What is IgG?
Immunoglobulin G (
IgG) is one of the five major classes of immunoglobulins, or antibodies, produced by the immune system. It plays a crucial role in the body's defense against bacterial and viral infections. IgG is the most abundant antibody in human serum, making up about 75% of the total immunoglobulins in the blood.
Structure of IgG
The structure of IgG is Y-shaped, consisting of two heavy chains and two light chains. These chains are connected by disulfide bonds. The molecule has two antigen-binding sites, which allow it to bind specifically to antigens. The Fc region of IgG is crucial for mediating various immune functions, such as binding to
Fc receptors on immune cells and activating the
complement system.
Role of IgG in Immune Response
IgG is essential for the
secondary immune response. When a body is re-exposed to an antigen it has encountered before, IgG is produced in large quantities to neutralize the pathogen. It is also involved in
opsonization, where it marks pathogens for destruction by phagocytes. Additionally, IgG can neutralize toxins and viruses, preventing them from infecting cells.
IgG in Histological Studies
In
histology, IgG is often used as a marker in various staining techniques to identify specific cells or tissues. Techniques such as
immunohistochemistry (IHC) and
immunofluorescence utilize antibodies against IgG to detect proteins of interest within tissue sections. This helps in diagnosing diseases and understanding cellular functions.
Applications of IgG in Diagnostic Pathology
IgG-based staining methods are widely used in diagnostic pathology to identify
cancer cells and infectious agents.
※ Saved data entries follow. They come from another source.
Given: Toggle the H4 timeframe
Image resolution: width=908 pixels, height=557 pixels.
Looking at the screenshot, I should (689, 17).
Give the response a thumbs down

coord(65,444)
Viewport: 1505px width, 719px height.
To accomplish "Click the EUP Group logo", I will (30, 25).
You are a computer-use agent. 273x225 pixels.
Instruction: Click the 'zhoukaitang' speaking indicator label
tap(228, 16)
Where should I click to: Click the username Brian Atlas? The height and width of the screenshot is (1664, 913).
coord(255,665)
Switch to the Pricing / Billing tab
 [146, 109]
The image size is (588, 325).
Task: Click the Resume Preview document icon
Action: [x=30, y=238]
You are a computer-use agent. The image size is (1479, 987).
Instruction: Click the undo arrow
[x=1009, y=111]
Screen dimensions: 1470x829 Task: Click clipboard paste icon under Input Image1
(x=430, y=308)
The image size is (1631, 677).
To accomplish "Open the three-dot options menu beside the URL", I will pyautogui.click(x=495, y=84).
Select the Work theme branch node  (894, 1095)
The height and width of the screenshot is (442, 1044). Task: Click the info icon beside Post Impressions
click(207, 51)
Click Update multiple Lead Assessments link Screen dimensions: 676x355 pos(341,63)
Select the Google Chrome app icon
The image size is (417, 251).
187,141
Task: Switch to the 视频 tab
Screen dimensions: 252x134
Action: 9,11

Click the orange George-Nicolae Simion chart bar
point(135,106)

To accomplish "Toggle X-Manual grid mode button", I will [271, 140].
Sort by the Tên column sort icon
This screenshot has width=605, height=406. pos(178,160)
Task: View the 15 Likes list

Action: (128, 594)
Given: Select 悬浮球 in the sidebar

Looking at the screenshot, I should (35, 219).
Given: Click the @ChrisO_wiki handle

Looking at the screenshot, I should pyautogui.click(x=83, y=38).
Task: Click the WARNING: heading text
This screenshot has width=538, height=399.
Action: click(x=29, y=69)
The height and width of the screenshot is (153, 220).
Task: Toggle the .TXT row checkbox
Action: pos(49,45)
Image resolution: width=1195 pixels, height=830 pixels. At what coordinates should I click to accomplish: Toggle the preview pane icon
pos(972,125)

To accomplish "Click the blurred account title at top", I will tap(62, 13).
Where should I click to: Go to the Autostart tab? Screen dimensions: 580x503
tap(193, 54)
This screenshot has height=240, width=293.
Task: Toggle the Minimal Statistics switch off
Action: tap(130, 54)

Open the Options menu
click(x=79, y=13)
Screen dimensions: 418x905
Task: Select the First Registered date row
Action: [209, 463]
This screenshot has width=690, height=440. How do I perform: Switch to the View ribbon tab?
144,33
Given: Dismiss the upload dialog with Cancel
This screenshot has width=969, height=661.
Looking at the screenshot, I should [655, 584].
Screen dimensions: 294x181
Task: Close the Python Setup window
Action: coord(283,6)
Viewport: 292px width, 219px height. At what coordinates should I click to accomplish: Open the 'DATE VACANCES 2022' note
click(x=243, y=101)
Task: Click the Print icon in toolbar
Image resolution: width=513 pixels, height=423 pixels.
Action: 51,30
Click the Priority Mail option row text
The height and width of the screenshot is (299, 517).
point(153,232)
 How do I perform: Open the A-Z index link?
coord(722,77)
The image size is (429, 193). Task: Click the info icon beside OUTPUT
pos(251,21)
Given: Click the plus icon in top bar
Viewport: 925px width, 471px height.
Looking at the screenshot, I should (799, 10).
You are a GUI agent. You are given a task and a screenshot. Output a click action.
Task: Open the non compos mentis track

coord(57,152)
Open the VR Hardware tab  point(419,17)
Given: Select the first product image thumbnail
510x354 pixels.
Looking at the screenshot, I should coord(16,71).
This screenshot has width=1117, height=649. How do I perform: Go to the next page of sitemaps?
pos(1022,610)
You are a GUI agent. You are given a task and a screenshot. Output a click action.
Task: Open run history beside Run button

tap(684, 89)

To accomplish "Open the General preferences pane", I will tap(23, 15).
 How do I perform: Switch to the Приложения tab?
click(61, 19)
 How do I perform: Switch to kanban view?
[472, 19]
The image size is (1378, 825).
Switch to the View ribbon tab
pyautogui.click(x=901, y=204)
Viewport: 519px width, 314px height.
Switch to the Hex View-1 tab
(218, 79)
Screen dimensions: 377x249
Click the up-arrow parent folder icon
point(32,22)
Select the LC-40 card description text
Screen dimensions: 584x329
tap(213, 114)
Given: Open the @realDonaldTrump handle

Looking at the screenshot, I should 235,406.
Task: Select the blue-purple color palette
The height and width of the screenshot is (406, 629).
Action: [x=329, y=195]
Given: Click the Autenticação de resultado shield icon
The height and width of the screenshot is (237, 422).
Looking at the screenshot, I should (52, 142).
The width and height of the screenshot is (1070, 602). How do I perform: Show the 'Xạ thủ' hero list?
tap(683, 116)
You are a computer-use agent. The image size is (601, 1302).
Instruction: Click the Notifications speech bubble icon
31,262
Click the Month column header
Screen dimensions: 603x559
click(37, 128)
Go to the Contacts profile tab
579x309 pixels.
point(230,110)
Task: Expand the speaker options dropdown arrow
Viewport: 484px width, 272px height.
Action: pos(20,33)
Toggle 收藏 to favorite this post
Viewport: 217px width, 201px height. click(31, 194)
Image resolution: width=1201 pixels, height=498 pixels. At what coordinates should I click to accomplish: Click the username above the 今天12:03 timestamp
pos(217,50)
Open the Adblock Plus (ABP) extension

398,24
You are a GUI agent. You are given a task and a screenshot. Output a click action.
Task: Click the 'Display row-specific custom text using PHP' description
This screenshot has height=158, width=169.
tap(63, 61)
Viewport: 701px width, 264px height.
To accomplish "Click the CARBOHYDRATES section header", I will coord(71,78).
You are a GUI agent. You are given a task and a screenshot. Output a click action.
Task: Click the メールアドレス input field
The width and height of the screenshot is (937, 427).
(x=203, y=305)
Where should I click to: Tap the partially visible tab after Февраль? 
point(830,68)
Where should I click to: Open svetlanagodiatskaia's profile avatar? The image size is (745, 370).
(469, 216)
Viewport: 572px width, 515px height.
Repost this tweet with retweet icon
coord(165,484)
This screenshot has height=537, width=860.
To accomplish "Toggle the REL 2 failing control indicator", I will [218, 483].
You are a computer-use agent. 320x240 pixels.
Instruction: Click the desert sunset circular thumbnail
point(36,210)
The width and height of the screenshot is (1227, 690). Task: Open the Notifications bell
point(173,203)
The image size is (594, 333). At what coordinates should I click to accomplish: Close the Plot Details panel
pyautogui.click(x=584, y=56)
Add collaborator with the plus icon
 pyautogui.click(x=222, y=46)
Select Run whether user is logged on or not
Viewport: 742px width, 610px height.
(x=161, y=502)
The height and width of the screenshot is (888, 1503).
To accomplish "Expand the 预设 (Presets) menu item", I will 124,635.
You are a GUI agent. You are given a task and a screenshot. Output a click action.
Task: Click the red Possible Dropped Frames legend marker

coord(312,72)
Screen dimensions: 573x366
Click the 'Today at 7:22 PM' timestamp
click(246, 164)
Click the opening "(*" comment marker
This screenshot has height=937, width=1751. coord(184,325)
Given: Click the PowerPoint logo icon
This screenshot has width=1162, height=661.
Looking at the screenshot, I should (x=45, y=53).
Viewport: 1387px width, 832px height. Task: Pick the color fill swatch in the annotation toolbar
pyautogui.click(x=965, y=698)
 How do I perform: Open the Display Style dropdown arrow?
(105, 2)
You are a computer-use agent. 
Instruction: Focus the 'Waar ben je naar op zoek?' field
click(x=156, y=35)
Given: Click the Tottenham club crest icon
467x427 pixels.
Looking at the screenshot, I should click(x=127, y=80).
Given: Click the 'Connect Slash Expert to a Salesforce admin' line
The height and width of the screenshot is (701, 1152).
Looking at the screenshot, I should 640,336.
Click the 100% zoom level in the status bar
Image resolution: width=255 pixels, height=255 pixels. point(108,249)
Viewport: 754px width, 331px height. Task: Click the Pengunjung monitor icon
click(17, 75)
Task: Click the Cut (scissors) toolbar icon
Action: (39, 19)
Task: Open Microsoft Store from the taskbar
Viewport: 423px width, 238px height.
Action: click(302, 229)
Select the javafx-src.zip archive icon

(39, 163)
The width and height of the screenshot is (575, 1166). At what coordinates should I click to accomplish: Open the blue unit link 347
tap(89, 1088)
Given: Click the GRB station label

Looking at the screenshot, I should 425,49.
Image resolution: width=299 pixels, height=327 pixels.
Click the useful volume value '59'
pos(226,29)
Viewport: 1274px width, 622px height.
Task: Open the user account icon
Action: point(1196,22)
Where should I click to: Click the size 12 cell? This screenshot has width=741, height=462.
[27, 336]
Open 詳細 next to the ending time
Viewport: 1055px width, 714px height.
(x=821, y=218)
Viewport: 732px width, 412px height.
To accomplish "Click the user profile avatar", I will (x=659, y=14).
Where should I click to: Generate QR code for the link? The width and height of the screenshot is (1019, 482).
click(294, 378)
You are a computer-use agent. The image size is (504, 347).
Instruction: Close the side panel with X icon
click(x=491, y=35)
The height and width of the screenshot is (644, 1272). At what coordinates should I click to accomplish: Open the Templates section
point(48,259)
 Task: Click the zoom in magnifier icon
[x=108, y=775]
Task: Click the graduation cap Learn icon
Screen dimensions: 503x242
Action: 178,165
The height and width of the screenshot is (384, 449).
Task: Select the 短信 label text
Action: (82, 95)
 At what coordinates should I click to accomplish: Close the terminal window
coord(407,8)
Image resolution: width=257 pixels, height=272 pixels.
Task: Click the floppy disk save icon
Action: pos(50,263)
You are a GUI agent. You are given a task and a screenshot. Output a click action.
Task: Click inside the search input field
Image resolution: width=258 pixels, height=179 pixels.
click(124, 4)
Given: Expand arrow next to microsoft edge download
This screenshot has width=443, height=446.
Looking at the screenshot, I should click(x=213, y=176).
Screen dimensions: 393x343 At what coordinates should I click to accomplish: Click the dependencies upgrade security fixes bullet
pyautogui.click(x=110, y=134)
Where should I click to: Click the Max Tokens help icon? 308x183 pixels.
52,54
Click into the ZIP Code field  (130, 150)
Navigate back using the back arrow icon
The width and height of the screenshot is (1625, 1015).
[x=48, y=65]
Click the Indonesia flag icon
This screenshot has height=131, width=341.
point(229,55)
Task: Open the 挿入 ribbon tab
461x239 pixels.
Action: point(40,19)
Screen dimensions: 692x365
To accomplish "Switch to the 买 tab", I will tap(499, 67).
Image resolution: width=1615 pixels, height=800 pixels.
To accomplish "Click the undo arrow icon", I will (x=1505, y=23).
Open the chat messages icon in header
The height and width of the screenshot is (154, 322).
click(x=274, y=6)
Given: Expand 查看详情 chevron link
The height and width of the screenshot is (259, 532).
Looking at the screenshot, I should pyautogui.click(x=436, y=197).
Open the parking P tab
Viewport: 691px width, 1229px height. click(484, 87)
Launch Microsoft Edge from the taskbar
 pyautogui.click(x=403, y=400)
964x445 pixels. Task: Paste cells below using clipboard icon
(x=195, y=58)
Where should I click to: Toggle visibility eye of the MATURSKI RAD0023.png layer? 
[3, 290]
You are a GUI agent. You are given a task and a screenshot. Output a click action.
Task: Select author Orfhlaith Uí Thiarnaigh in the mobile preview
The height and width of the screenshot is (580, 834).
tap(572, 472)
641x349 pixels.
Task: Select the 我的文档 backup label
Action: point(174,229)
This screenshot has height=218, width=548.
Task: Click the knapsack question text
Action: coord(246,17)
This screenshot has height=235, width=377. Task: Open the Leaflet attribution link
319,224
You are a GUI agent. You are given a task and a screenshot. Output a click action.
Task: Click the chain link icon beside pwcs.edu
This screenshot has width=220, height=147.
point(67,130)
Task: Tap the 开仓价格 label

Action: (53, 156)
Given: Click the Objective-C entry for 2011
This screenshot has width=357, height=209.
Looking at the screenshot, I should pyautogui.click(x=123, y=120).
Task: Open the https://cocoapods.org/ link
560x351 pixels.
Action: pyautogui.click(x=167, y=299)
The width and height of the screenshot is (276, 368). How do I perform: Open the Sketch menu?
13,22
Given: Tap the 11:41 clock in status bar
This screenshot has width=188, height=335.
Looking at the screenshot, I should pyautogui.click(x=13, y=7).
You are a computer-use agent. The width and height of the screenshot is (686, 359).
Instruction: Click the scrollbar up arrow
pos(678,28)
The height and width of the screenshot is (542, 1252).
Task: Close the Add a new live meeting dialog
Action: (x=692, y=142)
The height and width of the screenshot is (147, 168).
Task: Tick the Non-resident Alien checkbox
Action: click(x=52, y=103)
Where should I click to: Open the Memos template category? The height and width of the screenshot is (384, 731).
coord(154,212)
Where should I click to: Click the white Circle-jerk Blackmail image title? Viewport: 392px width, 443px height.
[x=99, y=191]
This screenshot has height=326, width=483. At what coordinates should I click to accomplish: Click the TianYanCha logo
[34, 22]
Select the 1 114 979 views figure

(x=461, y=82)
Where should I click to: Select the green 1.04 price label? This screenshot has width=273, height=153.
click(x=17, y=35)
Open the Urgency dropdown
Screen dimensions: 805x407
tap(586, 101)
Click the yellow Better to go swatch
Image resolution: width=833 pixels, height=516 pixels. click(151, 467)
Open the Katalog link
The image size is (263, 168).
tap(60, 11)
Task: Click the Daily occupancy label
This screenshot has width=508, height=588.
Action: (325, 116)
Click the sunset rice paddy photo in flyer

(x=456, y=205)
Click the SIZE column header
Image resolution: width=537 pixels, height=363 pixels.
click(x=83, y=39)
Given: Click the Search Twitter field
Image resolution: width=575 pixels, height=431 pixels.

For instance, in autoimmune diseases, IgG deposits can be detected in tissues using IHC. This provides valuable information for the diagnosis and monitoring of diseases like
lupus and
rheumatoid arthritis.
IgG in Therapeutics
Monoclonal antibodies, which are engineered versions of IgG, have been developed for therapeutic purposes. These antibodies are designed to target specific antigens, making them effective in treating various conditions, including cancers and autoimmune diseases.
Rituximab and
Herceptin are examples of therapeutic IgG antibodies used in clinical practice.
Challenges and Future Directions
Despite its widespread use, there are challenges in using IgG in histological studies, such as non-specific binding and cross-reactivity. Researchers are continually working on improving antibody specificity and sensitivity. Future advancements in
nanotechnology and
bioengineering hold promise for the development of more effective IgG-based diagnostic and therapeutic tools.